Open AccessTransformation of 2‐chloroquinoline to 2‐chloro‐ cis ‐7,8‐dihydro‐7,8‐dihydroxyquinoline by quinoline‐grown resting cells of Pseudomonas putida 86
Author(s) -
Fetzner Susanne,
Vogler Bernhard,
Lingens Franz
Publication year - 1993
Publication title -
fems microbiology letters
Language(s) - English
Resource type - Journals
SCImago Journal Rank - 0.899
H-Index - 151
eISSN - 1574-6968
pISSN - 0378-1097
DOI - 10.1111/j.1574-6968.1993.tb06441.x
Subject(s) - quinoline , pseudomonas putida , metabolite , strain (injury) , chemistry , catabolism , pseudomonas , stereochemistry , biosynthesis , enzyme , transformation (genetics) , chloramphenicol , biochemistry , bacteria , biology , organic chemistry , antibiotics , gene , genetics , anatomy
Resting cells of Pseudononas putida strain 86 were grown on quinoline transformed 2‐chloroquinoline to 2‐chloro‐ cis ‐7,8‐dihydro‐7,8‐dihydroxyquinoline which was not converted further. 7,8‐Dioxygenating activity was present when the enzymes of quinoline catabolism were induced.

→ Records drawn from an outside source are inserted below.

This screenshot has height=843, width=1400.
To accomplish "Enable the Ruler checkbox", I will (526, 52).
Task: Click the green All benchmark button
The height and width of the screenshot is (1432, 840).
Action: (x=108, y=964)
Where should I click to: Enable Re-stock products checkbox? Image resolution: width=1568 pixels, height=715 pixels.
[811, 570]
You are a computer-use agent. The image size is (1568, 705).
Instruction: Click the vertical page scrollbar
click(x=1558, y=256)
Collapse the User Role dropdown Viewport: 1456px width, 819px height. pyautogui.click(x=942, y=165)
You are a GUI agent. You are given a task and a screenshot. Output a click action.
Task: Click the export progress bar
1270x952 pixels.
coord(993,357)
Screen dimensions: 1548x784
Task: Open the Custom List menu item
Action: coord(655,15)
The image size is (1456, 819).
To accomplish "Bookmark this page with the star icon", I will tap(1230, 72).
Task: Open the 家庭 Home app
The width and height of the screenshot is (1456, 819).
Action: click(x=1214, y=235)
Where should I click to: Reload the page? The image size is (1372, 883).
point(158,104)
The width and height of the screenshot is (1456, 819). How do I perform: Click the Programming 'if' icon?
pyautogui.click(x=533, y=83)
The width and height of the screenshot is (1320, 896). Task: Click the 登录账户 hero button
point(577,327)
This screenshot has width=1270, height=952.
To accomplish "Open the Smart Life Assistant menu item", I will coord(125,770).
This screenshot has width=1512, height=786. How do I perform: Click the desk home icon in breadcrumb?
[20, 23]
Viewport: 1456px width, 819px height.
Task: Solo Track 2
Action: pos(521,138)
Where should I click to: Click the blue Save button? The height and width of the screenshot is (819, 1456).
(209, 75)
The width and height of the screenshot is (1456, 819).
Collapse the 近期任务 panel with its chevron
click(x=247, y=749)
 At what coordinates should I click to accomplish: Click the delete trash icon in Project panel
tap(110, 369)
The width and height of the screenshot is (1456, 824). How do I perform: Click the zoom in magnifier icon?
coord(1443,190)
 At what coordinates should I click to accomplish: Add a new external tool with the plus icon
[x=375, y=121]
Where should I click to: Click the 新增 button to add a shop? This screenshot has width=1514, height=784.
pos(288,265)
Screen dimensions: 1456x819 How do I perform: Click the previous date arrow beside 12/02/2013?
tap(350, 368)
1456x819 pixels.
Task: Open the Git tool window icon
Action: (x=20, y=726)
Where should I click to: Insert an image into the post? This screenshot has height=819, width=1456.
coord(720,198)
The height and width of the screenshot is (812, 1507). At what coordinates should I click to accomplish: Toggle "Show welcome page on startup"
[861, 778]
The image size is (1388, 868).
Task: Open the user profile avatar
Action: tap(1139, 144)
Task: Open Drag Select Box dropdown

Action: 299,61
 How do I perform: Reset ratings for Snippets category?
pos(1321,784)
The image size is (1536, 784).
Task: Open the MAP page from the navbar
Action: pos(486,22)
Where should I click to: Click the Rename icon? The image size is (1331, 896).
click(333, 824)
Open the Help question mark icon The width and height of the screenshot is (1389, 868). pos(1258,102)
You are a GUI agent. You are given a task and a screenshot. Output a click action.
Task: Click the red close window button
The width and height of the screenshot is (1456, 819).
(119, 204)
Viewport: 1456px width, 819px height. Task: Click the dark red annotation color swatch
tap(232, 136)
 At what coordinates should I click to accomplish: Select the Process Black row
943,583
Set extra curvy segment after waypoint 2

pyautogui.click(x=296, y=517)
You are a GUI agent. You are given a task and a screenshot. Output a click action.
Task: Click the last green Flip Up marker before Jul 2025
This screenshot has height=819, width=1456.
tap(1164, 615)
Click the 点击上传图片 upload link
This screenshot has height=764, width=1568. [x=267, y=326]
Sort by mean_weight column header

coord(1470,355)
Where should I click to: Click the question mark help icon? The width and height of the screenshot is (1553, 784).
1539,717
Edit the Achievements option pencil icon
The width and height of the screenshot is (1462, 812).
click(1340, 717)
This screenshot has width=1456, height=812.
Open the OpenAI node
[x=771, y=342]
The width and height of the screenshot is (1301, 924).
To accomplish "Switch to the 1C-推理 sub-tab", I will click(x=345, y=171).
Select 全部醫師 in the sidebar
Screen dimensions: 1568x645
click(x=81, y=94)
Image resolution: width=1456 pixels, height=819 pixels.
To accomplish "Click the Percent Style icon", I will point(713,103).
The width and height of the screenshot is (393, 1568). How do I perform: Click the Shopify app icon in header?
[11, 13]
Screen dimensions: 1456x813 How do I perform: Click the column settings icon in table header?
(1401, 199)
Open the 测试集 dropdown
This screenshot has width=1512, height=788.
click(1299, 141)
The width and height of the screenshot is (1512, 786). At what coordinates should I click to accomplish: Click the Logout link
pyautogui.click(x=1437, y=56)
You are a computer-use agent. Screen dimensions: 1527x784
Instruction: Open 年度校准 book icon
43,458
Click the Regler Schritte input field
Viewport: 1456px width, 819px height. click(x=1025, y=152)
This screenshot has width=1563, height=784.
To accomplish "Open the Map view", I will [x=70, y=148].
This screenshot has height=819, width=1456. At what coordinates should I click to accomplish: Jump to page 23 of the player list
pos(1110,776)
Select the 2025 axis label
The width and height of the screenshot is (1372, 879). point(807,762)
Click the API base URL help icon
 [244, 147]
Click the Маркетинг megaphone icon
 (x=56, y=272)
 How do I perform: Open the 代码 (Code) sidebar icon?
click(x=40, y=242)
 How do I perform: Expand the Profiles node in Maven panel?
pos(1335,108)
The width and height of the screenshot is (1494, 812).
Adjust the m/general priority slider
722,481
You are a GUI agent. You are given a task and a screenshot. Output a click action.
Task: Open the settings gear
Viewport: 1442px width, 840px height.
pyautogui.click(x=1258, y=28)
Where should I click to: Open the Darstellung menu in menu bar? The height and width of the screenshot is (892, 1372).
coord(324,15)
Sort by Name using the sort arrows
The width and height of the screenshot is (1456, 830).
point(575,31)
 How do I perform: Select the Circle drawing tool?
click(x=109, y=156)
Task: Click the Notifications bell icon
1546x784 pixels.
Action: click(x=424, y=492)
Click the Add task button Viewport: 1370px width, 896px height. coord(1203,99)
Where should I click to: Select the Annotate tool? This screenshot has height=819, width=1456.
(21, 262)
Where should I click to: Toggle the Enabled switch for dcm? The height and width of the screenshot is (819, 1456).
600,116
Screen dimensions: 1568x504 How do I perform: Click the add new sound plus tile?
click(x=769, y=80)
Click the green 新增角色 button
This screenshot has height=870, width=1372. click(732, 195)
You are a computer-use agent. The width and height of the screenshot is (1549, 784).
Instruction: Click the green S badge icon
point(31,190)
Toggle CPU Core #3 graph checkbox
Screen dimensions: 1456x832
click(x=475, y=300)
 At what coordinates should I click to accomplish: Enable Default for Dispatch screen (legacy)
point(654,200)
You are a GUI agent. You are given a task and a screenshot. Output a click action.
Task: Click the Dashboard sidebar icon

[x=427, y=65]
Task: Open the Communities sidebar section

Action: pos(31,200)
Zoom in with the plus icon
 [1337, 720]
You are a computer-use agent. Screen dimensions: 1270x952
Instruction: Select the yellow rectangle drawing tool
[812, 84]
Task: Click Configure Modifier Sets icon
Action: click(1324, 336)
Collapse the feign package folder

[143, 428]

Quinoline‐grown cells of strain 86 treated simultaneously with 2‐chloroquinoline and D‐(‐)‐ threo ‐chloramphenicol to prevent protein biosynthesis also formed the cis ‐7,8‐dihydrodiol of 2‐chloroquinoline. Succinate‐grown resting cells did not oxidize 2‐chloroquinoline. Acid‐catalyzed decomposition of 2‐chloro‐ cis ‐7,8‐dihydro‐7,8‐dihydroxyquinoline predominantly yielded 2‐chloro‐8‐hydroxyquinoline. By analogy, accumulation of the putative dead‐end metabolite 1 H ‐8‐hydroxy‐2‐oxoquinoline during growth of P. putida 86 on quinoline is suggested to likewise result from dehydration of the 7,8‐dihydrodiol of 1 H ‐2‐oxoquinoline.